▸ **Aim of the exercise**
Your answer should be the lines of the listing that contain the word "ribbon".

-- Opening Marker --

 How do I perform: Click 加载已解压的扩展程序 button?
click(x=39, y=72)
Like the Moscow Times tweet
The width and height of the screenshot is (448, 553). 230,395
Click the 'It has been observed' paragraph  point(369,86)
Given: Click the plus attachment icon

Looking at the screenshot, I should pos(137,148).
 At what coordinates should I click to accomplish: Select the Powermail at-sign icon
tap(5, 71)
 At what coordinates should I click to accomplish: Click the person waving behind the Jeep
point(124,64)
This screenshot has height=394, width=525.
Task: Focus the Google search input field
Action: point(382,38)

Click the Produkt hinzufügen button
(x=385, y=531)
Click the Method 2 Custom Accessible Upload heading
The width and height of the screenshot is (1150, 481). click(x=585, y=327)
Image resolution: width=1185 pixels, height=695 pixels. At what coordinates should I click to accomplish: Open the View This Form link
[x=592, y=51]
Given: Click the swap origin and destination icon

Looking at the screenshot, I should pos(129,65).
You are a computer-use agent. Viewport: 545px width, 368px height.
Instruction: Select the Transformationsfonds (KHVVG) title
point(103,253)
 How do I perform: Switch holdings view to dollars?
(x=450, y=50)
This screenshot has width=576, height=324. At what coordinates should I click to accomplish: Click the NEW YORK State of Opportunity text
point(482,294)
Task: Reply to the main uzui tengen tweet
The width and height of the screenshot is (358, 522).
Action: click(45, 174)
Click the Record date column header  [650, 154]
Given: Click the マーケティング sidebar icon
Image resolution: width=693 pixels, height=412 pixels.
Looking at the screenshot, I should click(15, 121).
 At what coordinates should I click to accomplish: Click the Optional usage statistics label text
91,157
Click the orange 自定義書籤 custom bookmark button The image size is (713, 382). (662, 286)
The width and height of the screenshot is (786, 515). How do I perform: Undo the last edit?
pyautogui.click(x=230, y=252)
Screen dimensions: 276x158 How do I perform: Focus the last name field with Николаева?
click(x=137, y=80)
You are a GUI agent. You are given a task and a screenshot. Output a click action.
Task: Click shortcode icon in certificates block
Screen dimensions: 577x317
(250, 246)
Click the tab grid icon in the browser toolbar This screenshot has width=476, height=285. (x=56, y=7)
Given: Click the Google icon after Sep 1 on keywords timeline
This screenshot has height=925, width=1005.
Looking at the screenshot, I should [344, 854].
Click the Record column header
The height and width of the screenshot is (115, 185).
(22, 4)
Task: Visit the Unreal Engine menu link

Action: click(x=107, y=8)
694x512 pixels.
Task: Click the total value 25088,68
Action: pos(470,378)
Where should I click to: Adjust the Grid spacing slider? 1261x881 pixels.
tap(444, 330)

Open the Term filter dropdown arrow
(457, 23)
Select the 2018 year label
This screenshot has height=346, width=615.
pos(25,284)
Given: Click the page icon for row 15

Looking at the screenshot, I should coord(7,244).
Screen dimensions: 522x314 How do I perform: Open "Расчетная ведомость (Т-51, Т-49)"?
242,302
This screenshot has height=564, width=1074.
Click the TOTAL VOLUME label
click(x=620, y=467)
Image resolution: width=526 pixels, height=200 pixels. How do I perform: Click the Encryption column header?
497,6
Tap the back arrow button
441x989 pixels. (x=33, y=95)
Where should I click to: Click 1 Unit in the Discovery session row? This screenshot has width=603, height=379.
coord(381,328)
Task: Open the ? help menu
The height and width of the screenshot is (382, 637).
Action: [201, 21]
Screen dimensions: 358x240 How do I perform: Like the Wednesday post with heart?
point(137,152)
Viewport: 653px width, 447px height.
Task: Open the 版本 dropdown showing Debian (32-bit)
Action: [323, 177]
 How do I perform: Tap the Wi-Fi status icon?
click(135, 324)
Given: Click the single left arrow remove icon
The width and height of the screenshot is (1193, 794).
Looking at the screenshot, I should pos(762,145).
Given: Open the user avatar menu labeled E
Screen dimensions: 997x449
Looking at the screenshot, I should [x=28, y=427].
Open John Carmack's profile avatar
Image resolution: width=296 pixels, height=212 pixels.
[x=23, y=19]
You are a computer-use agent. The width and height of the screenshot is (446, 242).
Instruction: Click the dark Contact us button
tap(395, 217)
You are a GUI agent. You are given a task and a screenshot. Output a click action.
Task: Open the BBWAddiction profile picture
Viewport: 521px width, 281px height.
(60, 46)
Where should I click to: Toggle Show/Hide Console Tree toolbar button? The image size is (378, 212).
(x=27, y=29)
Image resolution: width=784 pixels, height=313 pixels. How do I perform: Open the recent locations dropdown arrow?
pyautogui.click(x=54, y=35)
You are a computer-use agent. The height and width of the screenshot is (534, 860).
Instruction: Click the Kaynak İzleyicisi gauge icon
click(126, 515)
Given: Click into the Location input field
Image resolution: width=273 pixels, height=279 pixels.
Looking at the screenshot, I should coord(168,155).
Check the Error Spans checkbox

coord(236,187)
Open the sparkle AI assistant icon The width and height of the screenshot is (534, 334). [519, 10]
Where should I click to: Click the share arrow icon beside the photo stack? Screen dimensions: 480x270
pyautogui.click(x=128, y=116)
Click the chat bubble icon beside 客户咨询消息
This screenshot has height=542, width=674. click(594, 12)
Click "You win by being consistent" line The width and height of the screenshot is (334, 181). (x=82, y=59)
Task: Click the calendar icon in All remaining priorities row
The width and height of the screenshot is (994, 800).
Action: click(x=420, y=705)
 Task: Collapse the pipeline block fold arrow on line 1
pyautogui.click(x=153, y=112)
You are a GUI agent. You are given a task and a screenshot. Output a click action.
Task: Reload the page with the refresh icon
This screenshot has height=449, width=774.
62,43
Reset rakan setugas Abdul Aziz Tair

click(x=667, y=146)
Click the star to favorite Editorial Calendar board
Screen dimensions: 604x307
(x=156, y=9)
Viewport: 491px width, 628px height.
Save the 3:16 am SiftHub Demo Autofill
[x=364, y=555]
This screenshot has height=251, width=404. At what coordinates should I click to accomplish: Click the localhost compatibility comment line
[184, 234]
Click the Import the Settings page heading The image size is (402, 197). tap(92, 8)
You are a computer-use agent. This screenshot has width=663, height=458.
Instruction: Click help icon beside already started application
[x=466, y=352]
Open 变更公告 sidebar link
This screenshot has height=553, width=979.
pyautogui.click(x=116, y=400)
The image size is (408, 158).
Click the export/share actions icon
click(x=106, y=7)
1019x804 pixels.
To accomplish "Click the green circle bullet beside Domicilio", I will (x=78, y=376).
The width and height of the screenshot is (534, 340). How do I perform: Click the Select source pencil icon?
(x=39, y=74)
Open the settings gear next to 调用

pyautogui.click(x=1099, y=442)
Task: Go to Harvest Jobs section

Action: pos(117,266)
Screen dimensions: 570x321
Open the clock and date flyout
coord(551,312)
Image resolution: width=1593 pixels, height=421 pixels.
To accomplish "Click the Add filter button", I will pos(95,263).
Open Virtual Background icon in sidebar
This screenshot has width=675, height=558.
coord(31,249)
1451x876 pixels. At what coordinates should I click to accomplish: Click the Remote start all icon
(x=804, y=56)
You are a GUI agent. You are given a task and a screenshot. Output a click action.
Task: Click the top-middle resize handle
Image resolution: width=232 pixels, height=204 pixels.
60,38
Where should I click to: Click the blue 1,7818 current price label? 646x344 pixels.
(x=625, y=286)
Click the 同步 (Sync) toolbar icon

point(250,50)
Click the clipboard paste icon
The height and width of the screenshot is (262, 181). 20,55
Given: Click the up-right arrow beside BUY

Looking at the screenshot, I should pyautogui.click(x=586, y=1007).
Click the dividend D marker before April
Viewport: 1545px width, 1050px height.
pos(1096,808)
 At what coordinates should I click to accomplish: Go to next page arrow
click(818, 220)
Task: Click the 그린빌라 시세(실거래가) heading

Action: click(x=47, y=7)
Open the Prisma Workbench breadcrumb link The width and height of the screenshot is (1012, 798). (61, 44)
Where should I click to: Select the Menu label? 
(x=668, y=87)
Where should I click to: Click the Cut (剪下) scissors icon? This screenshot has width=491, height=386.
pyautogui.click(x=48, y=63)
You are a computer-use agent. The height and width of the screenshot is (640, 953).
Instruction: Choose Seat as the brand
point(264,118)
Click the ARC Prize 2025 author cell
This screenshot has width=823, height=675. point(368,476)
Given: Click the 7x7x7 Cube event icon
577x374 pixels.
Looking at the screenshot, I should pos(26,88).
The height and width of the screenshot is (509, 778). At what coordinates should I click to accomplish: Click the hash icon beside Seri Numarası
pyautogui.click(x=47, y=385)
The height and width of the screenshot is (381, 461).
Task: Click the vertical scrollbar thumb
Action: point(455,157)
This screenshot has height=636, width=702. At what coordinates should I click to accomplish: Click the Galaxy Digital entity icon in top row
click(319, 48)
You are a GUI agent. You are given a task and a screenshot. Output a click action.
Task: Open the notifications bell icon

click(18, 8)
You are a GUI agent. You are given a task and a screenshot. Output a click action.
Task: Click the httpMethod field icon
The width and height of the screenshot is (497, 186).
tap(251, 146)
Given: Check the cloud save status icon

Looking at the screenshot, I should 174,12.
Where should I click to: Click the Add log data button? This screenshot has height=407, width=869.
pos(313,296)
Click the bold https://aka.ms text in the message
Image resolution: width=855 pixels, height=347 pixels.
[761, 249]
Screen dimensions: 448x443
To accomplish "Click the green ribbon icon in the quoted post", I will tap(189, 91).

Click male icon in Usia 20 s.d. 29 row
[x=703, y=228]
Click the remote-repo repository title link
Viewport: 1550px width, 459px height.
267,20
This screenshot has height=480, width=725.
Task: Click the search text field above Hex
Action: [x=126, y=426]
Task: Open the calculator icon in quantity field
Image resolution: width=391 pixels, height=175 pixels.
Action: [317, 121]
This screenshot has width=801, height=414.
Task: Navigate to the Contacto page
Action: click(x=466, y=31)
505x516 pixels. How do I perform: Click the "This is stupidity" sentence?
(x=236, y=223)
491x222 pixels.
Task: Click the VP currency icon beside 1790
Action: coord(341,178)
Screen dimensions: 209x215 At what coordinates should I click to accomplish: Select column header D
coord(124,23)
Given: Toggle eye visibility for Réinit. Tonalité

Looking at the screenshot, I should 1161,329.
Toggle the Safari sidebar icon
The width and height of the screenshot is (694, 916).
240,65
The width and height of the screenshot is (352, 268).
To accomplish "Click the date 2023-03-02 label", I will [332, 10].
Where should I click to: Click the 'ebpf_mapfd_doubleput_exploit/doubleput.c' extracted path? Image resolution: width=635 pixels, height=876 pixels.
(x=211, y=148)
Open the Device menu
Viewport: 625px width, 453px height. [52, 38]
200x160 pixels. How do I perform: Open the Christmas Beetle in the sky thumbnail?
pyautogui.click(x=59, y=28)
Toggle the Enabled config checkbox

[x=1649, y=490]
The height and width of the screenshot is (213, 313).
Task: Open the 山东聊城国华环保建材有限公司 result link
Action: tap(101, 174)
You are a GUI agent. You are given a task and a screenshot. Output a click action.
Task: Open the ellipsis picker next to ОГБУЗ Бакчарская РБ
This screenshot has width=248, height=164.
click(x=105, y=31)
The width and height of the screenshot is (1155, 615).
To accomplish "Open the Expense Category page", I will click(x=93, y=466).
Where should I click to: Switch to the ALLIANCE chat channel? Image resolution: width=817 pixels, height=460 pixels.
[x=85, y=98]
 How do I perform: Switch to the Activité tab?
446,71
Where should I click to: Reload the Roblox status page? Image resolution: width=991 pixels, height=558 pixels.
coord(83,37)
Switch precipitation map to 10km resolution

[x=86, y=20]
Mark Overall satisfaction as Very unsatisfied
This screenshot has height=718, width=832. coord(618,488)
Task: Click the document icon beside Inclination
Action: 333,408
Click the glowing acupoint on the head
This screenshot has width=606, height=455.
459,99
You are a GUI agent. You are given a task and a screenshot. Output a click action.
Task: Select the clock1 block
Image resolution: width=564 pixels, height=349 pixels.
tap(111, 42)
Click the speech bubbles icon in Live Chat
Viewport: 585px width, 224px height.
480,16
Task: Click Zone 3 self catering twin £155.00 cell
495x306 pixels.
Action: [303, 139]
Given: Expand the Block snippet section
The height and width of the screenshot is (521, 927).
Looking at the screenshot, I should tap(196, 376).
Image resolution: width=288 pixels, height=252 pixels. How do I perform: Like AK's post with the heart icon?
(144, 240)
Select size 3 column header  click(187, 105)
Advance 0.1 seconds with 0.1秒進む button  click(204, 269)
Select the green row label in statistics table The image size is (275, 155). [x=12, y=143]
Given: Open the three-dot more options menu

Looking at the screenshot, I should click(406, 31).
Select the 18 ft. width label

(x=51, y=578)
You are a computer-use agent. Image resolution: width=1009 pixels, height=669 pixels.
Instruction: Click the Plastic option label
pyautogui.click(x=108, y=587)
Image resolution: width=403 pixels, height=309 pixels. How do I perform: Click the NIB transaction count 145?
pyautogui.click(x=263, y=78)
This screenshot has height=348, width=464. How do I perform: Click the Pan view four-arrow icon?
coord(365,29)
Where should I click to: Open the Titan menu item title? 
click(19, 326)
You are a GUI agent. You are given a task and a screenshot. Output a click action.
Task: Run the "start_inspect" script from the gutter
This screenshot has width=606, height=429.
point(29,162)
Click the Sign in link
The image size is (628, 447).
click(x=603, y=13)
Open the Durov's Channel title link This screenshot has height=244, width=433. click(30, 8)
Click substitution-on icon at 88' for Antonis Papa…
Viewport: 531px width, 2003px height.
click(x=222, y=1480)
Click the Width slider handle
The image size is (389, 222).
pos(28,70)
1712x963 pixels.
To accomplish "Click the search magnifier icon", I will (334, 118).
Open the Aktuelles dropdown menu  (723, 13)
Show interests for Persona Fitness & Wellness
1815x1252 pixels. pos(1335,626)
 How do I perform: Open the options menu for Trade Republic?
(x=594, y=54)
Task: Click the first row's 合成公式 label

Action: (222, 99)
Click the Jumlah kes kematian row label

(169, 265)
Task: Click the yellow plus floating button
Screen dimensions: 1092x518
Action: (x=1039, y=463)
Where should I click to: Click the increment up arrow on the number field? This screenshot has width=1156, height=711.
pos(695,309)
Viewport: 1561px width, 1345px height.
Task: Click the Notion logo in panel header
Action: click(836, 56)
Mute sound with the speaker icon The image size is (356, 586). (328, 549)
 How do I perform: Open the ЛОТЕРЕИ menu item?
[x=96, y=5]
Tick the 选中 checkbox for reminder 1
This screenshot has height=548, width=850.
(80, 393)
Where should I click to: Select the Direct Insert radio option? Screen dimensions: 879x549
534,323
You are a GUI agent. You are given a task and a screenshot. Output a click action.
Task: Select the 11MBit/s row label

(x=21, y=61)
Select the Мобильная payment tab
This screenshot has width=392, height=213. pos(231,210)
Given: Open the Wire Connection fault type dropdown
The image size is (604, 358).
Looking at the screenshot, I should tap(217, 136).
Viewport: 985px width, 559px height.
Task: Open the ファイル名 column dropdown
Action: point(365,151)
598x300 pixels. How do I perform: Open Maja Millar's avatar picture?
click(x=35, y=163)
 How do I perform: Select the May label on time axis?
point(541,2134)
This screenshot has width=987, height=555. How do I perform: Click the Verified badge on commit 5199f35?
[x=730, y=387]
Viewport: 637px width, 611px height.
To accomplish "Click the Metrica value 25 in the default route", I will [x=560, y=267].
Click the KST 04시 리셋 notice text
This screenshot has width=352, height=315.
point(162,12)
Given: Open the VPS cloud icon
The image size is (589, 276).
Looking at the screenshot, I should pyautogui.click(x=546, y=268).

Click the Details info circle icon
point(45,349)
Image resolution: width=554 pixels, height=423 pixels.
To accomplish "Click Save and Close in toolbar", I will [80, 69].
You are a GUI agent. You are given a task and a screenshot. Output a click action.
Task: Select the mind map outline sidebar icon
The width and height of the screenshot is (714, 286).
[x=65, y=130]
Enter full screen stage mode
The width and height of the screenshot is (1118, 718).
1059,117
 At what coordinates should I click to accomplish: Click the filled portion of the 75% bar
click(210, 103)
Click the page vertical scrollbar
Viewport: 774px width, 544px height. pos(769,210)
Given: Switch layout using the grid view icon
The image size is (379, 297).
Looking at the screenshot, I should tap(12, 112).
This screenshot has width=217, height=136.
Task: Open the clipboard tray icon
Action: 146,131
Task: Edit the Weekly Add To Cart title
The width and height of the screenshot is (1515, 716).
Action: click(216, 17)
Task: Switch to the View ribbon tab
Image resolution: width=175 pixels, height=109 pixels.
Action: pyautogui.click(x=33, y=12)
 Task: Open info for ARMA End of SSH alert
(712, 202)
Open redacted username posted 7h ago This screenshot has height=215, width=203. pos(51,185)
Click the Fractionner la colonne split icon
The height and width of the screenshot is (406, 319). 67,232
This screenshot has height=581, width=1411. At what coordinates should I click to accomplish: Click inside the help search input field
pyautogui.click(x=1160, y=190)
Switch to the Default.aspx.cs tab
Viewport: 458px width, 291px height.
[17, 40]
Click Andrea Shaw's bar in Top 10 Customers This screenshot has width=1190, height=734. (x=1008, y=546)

-- Closing Marker --

▸ **Output below**
To accomplish "Click the green ribbon icon in the quoted post", I will tap(189, 91).
Task: Switch to the View ribbon tab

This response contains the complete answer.